Gardens yield tasty and healthful produce three out of four seasons a year. Examples of the many types of produce you can grow in your home or community garden include: fresh sweet corn, tomatoes, potatoes, sweet potatoes, lima beans, green beans, watermelons, pumpkins, cantaloupes, peppers, carrots, squash, zucchini, broccoli, herbs, as well as ornamental plantings including sunflowers, pumpkins and gourds.
How much will a garden cost? The annual cost to maintain a garden is approximately $100-$200. This includes costs for seed, fertilizer, and crop protection products. But the fresh produce yielded from gardens help to offset grocery costs and help increase overall savings on money that would otherwise be spent on purchasing food.
Gardening organizations and Cooperative Extension offices can assist you with getting back into gardening. In addition to educational resources and workshops, you may gain access to garden plots, seeds, plants, tools and plowing services.
Tips For a Successful Garden
Select a well-drained site that receives direct sunlight. You can overcome the lack of a well-drained site through the use of raised beds.
Conduct a soil fertility test by taking random soil samples from the site and having them analyzed by your Cooperative Extension office or garden organization. Approximately one pint of soil is adequate for a soil test.
Prepare a good quality seed bed by tilling soil until no soil particles exceed a one-half inch diameter. Soil tillage should only occur when conditions are dry enough to allow breakup of soil.
Plan for your family’s tastes, nutritional needs, and availability of space. Some plants, like watermelons, consume a large surface area whereas a properly staked tomato utilizes more height than surface area.
Plant seeds and transplants under appropriate weather conditions for their growing behaviors. For example, broccoli, onions, and potatoes are early spring crops. Tomato transplants should not be in the garden until early May, and summer squash can be planted after the risk of last frost.

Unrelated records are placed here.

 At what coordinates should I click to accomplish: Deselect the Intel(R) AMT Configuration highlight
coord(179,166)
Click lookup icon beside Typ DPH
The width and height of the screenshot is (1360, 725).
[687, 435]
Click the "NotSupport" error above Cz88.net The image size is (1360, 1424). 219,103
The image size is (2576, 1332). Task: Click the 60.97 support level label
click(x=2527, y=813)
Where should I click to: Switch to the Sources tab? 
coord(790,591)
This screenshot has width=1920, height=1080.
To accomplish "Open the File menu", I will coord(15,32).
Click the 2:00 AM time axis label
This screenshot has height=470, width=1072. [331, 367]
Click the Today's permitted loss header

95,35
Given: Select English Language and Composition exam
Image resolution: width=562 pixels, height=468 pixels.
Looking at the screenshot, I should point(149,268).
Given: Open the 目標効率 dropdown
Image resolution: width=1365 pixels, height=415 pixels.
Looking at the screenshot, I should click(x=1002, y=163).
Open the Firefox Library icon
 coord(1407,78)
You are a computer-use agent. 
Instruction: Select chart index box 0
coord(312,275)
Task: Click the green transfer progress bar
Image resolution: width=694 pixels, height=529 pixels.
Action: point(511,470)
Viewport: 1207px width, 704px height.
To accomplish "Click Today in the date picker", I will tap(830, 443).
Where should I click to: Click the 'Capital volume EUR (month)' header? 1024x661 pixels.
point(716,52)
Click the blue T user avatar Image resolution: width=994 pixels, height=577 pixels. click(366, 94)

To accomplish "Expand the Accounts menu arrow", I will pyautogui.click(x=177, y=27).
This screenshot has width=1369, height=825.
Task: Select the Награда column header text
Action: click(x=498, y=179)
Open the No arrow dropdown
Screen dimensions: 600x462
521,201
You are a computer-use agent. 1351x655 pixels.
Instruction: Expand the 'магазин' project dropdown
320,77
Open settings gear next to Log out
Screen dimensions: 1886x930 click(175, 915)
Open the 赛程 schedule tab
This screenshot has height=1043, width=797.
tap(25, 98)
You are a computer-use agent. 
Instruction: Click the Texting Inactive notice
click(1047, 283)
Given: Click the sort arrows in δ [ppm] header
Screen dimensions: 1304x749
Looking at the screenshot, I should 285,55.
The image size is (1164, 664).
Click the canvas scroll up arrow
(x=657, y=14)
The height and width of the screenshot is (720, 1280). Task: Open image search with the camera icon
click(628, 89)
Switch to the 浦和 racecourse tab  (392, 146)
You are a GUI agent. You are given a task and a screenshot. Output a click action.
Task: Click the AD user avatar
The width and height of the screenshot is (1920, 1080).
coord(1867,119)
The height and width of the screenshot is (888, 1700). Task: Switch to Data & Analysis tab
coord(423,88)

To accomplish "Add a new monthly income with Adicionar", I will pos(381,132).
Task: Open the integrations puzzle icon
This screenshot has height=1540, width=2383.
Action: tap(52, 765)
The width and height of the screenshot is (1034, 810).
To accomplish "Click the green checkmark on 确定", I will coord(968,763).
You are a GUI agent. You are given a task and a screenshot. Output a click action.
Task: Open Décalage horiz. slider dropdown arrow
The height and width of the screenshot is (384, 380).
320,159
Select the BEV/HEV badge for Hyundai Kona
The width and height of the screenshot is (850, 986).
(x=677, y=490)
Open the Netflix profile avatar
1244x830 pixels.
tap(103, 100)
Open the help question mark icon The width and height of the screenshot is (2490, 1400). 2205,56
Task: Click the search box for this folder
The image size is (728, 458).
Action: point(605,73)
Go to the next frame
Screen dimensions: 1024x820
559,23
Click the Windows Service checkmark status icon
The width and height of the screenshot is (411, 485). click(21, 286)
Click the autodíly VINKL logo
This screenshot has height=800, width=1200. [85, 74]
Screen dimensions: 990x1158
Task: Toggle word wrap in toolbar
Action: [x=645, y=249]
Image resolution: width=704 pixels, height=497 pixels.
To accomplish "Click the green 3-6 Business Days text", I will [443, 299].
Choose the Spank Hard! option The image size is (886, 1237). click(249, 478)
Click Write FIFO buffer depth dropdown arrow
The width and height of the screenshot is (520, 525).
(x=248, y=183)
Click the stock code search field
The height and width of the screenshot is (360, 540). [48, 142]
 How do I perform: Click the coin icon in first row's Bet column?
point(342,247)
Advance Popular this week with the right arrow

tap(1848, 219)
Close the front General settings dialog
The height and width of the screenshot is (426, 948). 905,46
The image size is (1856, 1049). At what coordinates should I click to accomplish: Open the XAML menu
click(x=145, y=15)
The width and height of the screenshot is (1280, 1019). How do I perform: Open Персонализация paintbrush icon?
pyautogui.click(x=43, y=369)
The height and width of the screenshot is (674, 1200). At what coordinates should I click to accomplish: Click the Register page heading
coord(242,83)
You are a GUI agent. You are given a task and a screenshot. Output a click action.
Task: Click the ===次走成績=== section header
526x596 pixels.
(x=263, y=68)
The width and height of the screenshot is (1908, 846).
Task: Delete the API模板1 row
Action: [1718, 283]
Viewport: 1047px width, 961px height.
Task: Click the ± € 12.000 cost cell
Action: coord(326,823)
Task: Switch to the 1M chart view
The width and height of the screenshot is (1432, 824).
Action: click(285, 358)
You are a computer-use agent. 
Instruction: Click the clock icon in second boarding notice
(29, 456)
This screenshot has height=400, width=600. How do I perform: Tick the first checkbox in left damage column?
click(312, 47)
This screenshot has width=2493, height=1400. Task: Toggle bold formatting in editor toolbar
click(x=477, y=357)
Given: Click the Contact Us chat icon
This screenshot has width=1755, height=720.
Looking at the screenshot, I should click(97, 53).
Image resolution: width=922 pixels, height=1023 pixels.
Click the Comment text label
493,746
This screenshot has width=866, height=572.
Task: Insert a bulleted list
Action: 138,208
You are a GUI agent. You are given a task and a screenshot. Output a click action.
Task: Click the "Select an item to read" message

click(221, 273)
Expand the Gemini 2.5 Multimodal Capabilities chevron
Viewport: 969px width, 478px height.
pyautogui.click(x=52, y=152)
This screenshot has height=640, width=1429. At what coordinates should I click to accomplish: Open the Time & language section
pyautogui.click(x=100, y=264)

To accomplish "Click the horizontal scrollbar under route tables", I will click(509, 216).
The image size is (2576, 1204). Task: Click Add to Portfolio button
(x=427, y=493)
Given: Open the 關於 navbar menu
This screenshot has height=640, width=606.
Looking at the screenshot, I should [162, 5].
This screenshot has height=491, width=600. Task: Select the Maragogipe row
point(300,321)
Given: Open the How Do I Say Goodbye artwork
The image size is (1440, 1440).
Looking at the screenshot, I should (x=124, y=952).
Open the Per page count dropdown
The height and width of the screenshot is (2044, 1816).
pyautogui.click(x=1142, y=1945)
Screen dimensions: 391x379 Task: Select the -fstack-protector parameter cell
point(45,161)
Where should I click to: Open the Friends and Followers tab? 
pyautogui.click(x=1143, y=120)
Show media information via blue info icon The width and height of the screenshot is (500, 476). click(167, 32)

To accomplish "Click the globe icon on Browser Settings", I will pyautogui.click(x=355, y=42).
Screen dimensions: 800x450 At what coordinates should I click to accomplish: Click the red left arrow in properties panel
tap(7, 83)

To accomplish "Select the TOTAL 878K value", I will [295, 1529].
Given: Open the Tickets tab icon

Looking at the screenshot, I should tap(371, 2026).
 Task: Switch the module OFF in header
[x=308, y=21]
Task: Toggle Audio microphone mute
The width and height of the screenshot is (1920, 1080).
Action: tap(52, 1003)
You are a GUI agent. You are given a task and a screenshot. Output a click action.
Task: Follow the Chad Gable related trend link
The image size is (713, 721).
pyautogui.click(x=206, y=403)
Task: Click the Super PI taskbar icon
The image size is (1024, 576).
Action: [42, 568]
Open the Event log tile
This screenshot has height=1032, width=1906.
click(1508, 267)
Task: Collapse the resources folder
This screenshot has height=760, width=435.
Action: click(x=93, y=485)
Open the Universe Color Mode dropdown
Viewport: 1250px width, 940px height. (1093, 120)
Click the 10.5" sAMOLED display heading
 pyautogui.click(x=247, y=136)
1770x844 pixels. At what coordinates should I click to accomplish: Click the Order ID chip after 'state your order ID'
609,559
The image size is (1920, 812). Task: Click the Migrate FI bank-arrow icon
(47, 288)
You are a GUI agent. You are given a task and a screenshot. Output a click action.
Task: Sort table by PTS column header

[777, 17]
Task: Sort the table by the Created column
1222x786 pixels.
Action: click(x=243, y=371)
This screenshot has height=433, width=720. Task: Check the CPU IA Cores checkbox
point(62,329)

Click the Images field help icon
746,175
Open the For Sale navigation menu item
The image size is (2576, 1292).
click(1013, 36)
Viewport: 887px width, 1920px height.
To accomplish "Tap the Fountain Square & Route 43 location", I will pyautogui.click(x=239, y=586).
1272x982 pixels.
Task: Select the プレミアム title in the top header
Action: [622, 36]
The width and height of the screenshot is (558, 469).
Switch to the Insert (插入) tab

Make additional plantings to keep the garden producing throughout the summer. By planting two or three yellow squash every three weeks through August 1, a family should have fresh squash available from early June through October.
Consider conserving finances by sharing seed packets and larger quantities of transplants with others in your community. Store leftover seed in a cool, dry place to preserve germination.